Stored data
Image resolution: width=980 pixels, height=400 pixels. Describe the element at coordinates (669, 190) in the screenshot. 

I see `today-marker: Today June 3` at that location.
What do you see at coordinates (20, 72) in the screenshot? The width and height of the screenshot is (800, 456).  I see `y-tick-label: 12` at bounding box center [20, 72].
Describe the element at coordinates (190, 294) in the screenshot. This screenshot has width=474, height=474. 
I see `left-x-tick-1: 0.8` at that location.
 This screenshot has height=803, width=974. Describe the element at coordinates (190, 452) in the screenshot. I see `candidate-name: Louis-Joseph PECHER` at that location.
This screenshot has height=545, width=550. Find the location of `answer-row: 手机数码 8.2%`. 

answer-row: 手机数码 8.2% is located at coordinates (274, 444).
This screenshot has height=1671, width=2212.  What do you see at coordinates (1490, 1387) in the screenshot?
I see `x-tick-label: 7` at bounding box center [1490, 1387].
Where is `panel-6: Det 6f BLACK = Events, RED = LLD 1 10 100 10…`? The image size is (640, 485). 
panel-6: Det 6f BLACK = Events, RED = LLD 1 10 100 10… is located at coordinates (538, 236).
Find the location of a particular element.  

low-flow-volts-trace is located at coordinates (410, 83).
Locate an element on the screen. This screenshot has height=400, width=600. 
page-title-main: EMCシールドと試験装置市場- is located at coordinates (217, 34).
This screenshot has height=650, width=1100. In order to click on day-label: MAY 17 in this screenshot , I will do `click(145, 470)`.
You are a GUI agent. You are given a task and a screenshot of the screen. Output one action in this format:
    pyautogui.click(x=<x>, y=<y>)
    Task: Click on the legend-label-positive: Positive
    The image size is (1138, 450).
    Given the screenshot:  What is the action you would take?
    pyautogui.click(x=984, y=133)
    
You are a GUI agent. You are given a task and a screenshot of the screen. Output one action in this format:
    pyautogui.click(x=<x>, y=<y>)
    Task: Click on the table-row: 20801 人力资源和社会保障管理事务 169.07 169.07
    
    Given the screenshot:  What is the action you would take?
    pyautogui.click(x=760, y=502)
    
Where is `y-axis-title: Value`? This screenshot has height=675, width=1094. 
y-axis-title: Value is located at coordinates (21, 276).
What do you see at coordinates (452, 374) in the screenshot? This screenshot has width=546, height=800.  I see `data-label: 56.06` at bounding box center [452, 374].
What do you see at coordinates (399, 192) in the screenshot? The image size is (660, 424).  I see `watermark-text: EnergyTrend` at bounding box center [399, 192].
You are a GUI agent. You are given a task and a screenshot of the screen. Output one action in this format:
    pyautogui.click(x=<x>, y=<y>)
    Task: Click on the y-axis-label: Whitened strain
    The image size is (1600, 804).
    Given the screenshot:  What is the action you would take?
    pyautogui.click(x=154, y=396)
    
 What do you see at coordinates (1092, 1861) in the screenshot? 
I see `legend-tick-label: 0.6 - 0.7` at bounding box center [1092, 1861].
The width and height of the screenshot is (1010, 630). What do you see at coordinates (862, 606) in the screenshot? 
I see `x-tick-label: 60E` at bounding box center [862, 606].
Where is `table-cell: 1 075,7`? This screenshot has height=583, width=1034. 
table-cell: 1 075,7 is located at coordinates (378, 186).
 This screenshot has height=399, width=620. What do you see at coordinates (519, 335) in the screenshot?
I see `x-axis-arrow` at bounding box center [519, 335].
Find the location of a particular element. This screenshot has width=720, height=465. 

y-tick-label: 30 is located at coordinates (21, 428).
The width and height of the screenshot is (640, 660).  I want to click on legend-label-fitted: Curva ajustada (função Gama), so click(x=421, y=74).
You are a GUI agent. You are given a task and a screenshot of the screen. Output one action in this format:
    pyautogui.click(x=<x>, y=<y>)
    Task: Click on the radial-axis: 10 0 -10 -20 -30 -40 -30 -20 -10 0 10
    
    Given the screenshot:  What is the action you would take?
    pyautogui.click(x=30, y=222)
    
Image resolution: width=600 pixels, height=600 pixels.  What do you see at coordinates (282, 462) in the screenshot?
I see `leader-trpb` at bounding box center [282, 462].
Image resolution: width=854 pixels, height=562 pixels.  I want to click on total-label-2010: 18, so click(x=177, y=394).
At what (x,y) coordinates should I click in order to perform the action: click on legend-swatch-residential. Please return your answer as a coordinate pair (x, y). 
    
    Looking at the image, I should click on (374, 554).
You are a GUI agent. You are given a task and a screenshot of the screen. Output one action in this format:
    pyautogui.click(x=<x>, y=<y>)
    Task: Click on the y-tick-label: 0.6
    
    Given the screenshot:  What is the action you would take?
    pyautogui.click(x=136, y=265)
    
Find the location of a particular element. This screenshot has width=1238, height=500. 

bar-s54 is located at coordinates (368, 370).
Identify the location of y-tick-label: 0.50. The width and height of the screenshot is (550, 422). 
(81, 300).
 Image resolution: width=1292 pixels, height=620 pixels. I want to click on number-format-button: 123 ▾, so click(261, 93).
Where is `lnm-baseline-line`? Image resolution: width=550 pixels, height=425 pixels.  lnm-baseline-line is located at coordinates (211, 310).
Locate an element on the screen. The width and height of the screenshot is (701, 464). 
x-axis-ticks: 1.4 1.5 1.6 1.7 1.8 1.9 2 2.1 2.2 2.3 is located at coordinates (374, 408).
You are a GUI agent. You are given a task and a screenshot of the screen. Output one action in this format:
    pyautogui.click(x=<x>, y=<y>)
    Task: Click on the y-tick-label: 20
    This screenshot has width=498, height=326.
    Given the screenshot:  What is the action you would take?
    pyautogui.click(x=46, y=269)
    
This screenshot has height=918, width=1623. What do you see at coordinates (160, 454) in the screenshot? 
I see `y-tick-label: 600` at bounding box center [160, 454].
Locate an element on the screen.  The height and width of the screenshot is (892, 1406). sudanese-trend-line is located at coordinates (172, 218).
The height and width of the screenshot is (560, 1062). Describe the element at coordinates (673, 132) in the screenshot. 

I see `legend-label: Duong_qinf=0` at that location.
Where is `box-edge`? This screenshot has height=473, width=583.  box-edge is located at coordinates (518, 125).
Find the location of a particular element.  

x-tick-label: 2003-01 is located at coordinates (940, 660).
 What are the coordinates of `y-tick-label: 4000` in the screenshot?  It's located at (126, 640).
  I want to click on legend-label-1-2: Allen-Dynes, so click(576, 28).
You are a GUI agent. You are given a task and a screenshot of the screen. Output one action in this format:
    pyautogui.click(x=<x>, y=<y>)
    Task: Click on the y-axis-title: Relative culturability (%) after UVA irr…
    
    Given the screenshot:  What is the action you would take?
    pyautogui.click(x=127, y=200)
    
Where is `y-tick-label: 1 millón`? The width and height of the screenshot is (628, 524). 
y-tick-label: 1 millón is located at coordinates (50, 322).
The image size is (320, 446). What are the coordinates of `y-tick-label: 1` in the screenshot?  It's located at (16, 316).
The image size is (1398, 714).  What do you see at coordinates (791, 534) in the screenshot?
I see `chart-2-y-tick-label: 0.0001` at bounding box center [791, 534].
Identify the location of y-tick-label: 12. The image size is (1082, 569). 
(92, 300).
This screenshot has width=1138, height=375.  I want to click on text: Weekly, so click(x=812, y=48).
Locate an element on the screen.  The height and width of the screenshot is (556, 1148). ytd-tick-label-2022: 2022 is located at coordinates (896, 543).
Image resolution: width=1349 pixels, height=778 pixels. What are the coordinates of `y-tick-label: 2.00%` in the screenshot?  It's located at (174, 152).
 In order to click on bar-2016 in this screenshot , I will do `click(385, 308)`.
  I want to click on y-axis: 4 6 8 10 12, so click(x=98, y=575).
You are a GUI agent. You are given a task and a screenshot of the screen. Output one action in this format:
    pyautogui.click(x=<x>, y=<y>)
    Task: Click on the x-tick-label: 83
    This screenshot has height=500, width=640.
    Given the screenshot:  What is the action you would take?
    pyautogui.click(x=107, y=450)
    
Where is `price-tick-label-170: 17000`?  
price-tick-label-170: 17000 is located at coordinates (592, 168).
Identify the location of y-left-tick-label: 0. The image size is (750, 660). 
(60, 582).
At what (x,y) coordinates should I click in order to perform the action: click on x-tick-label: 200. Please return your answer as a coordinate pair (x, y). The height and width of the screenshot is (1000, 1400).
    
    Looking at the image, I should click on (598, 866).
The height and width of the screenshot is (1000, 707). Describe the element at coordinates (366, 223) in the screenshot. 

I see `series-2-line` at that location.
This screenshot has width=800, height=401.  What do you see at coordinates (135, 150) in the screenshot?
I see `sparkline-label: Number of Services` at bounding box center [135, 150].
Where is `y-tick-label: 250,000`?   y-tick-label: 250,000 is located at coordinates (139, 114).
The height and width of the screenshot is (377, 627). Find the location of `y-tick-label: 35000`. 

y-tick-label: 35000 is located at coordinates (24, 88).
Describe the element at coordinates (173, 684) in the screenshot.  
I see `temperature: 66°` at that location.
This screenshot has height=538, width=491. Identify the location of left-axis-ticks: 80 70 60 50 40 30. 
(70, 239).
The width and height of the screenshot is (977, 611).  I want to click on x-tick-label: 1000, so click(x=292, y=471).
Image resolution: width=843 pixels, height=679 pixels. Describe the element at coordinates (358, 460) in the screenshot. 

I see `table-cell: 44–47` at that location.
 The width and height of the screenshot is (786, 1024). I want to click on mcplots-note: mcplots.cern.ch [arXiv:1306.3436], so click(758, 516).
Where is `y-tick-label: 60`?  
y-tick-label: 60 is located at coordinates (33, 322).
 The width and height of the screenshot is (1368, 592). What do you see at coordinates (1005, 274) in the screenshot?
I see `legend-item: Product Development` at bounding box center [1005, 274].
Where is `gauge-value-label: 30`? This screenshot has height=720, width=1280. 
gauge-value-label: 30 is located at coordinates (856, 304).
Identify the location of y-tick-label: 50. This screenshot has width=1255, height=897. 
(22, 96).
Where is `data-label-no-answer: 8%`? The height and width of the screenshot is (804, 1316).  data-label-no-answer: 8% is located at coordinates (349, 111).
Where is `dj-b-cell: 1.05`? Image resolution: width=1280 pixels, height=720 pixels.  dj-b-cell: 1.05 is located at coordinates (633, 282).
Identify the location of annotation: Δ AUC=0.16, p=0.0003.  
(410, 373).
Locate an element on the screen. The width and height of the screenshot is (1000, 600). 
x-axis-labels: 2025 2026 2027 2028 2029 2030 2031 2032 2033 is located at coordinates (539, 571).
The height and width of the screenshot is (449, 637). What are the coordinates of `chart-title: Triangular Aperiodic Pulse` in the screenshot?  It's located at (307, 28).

_TASK DESCRIPTION_: Revise the rows from the line containing "has height=675, width=1094." down to the line containing "What do you see at coordinates (452, 374)", putting "image" wherever "screenshot" occurs and leaving everything else unchanged.

_RESULT BELOW_:
Where is `y-axis-title: Value`? This image has height=675, width=1094. 
y-axis-title: Value is located at coordinates (21, 276).
What do you see at coordinates (452, 374) in the image? This image has width=546, height=800.  I see `data-label: 56.06` at bounding box center [452, 374].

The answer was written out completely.